Aim of the exercise: Duplicate the rows below from the first line up to and including the line containing "pyautogui.click(x=119, y=575)", keeping every character as it is.

<<<<

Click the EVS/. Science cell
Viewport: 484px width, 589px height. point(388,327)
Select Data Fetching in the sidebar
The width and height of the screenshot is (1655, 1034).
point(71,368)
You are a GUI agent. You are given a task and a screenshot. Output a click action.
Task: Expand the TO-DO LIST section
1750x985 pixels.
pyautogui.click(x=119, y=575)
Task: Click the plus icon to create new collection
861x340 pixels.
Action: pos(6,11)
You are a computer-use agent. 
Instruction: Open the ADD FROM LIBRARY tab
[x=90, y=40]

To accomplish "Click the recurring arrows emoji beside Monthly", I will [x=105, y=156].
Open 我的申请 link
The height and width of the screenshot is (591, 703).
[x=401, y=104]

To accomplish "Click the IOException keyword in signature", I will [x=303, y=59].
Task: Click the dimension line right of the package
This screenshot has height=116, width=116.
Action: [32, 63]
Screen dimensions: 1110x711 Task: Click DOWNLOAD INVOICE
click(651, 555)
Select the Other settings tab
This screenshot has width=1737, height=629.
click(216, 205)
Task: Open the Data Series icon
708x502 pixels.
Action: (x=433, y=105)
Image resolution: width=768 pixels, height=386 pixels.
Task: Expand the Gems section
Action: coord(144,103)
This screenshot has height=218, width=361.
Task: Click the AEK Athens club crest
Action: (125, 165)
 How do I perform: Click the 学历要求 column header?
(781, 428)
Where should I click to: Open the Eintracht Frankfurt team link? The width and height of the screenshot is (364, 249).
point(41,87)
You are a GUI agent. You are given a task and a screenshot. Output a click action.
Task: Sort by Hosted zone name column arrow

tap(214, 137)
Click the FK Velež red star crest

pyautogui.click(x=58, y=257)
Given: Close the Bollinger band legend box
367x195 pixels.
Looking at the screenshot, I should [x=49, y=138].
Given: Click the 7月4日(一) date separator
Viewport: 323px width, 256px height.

>>>>

Result:
Click the EVS/. Science cell
Viewport: 484px width, 589px height. point(388,327)
Select Data Fetching in the sidebar
The width and height of the screenshot is (1655, 1034).
point(71,368)
You are a GUI agent. You are given a task and a screenshot. Output a click action.
Task: Expand the TO-DO LIST section
1750x985 pixels.
pyautogui.click(x=119, y=575)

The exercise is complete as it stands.